- **Raw items**
<<<<

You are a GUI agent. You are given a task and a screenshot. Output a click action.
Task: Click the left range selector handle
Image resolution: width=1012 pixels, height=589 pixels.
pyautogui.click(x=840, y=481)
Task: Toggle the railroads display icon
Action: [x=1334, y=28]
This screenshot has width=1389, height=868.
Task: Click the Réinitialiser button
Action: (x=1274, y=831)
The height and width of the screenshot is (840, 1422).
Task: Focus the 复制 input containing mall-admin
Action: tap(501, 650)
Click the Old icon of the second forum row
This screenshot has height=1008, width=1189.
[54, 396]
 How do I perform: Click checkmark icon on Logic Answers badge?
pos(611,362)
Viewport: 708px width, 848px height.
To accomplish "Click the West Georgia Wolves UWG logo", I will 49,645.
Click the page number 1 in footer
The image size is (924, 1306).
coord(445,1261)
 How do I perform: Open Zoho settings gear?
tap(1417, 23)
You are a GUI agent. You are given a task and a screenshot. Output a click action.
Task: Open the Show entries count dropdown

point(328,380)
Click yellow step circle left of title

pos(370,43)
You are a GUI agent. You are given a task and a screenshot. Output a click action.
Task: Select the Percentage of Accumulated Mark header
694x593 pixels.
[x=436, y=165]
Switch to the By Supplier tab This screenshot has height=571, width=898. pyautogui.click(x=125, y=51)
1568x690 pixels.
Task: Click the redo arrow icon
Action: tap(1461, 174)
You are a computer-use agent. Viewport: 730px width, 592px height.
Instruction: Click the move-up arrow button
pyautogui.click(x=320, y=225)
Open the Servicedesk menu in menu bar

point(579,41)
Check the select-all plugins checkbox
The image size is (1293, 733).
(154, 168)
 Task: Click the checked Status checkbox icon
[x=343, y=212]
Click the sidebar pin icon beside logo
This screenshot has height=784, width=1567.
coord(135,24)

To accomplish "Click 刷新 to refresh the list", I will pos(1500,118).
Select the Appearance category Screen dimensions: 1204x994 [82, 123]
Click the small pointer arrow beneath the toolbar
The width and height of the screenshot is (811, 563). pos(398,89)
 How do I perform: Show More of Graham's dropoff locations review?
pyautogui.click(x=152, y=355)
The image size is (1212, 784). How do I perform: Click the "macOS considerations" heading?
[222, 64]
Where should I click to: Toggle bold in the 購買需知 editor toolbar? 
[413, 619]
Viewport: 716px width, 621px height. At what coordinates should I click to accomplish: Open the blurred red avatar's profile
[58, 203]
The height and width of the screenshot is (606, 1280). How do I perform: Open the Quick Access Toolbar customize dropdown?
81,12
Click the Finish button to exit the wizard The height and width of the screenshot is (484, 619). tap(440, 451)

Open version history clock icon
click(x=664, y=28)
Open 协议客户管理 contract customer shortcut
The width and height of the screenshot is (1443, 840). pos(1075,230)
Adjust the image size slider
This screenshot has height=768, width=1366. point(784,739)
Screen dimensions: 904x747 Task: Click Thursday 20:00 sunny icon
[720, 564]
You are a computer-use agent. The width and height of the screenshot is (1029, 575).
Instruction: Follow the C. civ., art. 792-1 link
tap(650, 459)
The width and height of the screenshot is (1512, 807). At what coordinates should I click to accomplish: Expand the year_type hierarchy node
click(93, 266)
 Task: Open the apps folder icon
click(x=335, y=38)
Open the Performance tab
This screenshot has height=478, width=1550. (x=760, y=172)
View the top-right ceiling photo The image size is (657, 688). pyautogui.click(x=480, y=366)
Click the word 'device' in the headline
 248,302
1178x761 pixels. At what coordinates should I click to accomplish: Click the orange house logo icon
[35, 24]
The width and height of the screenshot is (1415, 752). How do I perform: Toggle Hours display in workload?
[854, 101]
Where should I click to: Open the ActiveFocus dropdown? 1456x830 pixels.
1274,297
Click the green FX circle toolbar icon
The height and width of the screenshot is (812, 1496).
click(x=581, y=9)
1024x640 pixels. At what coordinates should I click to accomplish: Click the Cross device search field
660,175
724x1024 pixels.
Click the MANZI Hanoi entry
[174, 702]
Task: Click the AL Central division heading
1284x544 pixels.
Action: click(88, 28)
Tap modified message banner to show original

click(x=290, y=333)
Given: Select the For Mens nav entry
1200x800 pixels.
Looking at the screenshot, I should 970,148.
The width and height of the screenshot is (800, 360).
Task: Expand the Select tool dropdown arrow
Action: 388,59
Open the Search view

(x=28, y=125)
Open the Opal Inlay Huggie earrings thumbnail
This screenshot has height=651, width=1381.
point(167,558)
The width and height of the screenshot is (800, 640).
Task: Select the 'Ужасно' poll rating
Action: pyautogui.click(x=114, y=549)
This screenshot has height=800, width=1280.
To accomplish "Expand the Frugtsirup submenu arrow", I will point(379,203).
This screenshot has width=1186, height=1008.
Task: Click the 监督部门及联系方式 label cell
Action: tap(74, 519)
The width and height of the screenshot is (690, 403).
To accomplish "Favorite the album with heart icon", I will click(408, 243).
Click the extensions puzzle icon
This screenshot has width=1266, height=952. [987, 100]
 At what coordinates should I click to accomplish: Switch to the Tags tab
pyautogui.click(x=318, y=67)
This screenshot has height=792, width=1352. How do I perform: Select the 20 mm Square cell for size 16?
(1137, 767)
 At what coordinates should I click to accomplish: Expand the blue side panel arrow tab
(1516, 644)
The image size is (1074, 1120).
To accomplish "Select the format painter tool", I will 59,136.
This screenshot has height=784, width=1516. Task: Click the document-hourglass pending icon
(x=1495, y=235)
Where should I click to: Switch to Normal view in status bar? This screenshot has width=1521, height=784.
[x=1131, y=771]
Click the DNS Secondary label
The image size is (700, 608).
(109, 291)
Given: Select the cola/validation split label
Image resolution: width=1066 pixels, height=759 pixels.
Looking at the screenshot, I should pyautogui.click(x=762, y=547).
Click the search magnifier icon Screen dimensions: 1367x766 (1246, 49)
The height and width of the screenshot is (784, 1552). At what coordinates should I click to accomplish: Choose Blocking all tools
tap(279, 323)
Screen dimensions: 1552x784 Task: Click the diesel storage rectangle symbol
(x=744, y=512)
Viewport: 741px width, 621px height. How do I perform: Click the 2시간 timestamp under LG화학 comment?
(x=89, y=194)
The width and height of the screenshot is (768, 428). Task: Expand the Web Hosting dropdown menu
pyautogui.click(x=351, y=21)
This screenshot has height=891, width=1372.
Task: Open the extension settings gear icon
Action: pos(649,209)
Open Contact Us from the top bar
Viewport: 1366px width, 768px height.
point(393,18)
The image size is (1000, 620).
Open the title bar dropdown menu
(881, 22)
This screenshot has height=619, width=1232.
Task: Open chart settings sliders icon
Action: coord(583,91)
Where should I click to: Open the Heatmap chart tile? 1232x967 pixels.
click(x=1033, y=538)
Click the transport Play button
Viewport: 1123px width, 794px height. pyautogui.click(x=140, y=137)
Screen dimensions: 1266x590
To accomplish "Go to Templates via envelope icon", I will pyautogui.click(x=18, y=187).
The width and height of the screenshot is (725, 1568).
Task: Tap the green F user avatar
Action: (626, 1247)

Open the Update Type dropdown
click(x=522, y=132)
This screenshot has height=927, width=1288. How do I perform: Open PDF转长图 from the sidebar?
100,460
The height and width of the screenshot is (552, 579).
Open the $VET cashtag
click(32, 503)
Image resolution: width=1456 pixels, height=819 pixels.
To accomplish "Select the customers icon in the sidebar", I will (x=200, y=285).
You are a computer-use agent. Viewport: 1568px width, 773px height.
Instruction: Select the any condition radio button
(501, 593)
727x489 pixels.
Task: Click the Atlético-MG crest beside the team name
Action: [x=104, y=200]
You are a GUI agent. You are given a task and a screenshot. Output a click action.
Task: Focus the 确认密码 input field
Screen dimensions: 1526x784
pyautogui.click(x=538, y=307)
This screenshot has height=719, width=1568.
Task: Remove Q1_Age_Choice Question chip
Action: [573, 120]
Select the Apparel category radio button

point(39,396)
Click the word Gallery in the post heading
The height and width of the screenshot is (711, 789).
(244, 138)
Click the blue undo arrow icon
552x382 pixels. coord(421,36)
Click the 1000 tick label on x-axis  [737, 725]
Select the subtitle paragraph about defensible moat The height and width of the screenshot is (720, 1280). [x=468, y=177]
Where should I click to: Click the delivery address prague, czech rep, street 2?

>>>>

Quote word for word the lines of the items that begin with the line containing "Click the extensions puzzle icon" and end with the line containing "(x=1495, y=235)", with both of those lines included.

- **Task output**
Click the extensions puzzle icon
This screenshot has width=1266, height=952. [987, 100]
 At what coordinates should I click to accomplish: Switch to the Tags tab
pyautogui.click(x=318, y=67)
This screenshot has height=792, width=1352. How do I perform: Select the 20 mm Square cell for size 16?
(1137, 767)
 At what coordinates should I click to accomplish: Expand the blue side panel arrow tab
(1516, 644)
The image size is (1074, 1120).
To accomplish "Select the format painter tool", I will 59,136.
This screenshot has height=784, width=1516. Task: Click the document-hourglass pending icon
(x=1495, y=235)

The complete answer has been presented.